Strategic planning . The Ministry of Energy recently presented to cabinet its new draft of the Energy Strategy for the period to 2020. The strategy places great emphasis on state action -- through structural reforms and tax incentives -- to attract investment. It also proposes measures to stimulate accelerated depreciation of oil-sector assets, and further suggestions to boost investment are expected in the revised version due by October.

However, many oil executives have criticised the proposals:

The strategy envisages a substantial increase in the fiscal burden on oil producers and extensive intervention by the ministry to direct oil-sector investment.

The ministry's proposals for stimulating investment in the development of more difficult, less profitable oil fields could mean de facto state support for the growth of those companies like TNK, Bashneft and Tatneft, which hold the licences to many such fields. The losers would be companies such as Yukos and Sibneft, which operate lower-cost fields.

The proposal to shift more of the cost of exploration from the state budget onto private companies has also aroused criticism. It is not clear that a company undertaking successful exploration would be guaranteed the licence to develop the newly discovered field.

One of the major problems is that the main bulk of capital expenditure in the sector comes from the budgets of the oil companies themselves: 85-90% of fixed investment is currently financed by retained profits and depreciation deductions. These budgets depend directly on fluctuations in oil prices. The fall in oil prices late last year led quickly to cuts in capital expenditure for 2002.

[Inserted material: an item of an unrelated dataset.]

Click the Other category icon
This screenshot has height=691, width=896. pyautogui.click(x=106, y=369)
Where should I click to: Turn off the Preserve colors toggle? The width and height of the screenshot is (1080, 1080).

Russian banks are not in a position to finance oil investment, while the state remains interested in increasing its own share of the sector's income. Share issues by Russian oil companies or increases in their market capitalisation promise to make only a small contribution to the sector's requirements, given the current state of Russian financial markets. Thus, for the coming decade, companies will continue to rely on their own resources to finance 70-75% of their investment.

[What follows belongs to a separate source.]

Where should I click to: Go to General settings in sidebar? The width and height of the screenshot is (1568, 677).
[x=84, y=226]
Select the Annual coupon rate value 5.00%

Investment opportunities . Many Russian oil companies control far greater reserves than they can hope to develop in the foreseeable future -- in some cases, an amount sufficient to maintain current production levels for up to 80 years. These companies needlessly tie up resources and also have very little incentive to invest in further exploration. The Ministry for Natural Resources (MPR) therefore wishes to introduce legal limits on the reserves controlled by individual companies. This could, in conjunction with further improvements to the legislative framework governing foreign investment -- especially that concerned with Production-Sharing Agreements (PSAs) -- lead to a redistribution of oil reserves, creating opportunities for foreign investors.

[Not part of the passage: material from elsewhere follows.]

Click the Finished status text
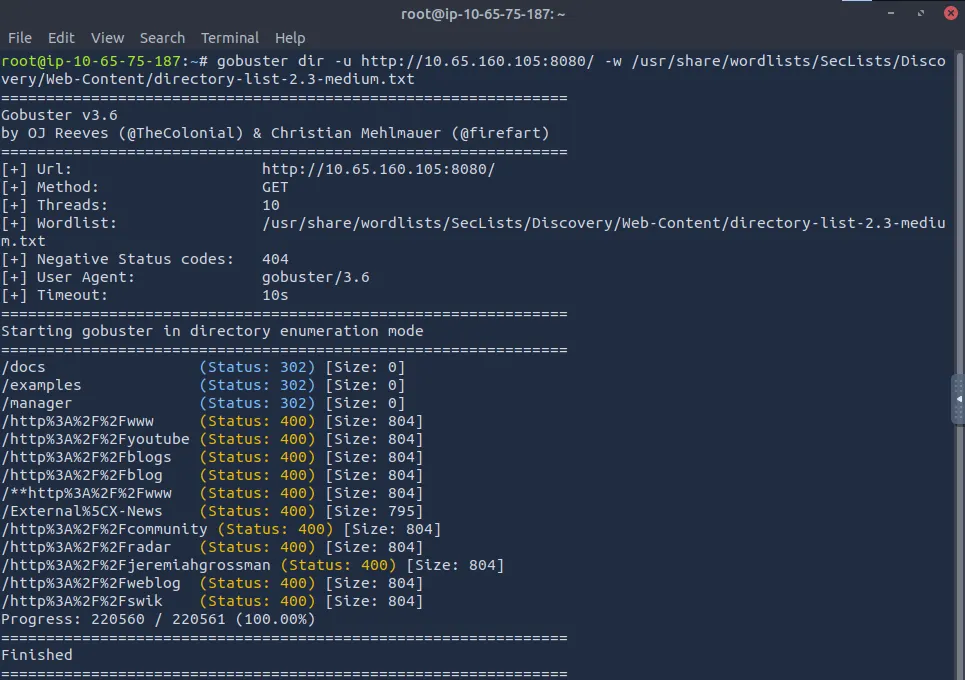37,655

In early June, Duma deputies finally reached agreement with the Ministry of Finance on the tax regime for PSAs. The ministry will allow investors to recover capital expenditure fully and immediately, rather than over a period of years via depreciation. The long-delayed tax code chapter on PSAs is likely to pass its first reading in the Duma before the summer recess. Moreover, the MPR itself plans to spend 1 billion roubles this year on exploration and evaluation of mineral resources. Its target is to bring the discovery of new reserves up to current production levels, eventually pushing beyond this until reserves growth outpaces production by 20-40%, to make up for the under-investment of the last decade and more.

Conclusion

Investment is far below the level necessary to address the sector's problems and is still tied closely to short-term fluctuations in oil prices. Given the limits on domestic sources of finance, the need to attract foreign capital is increasingly urgent.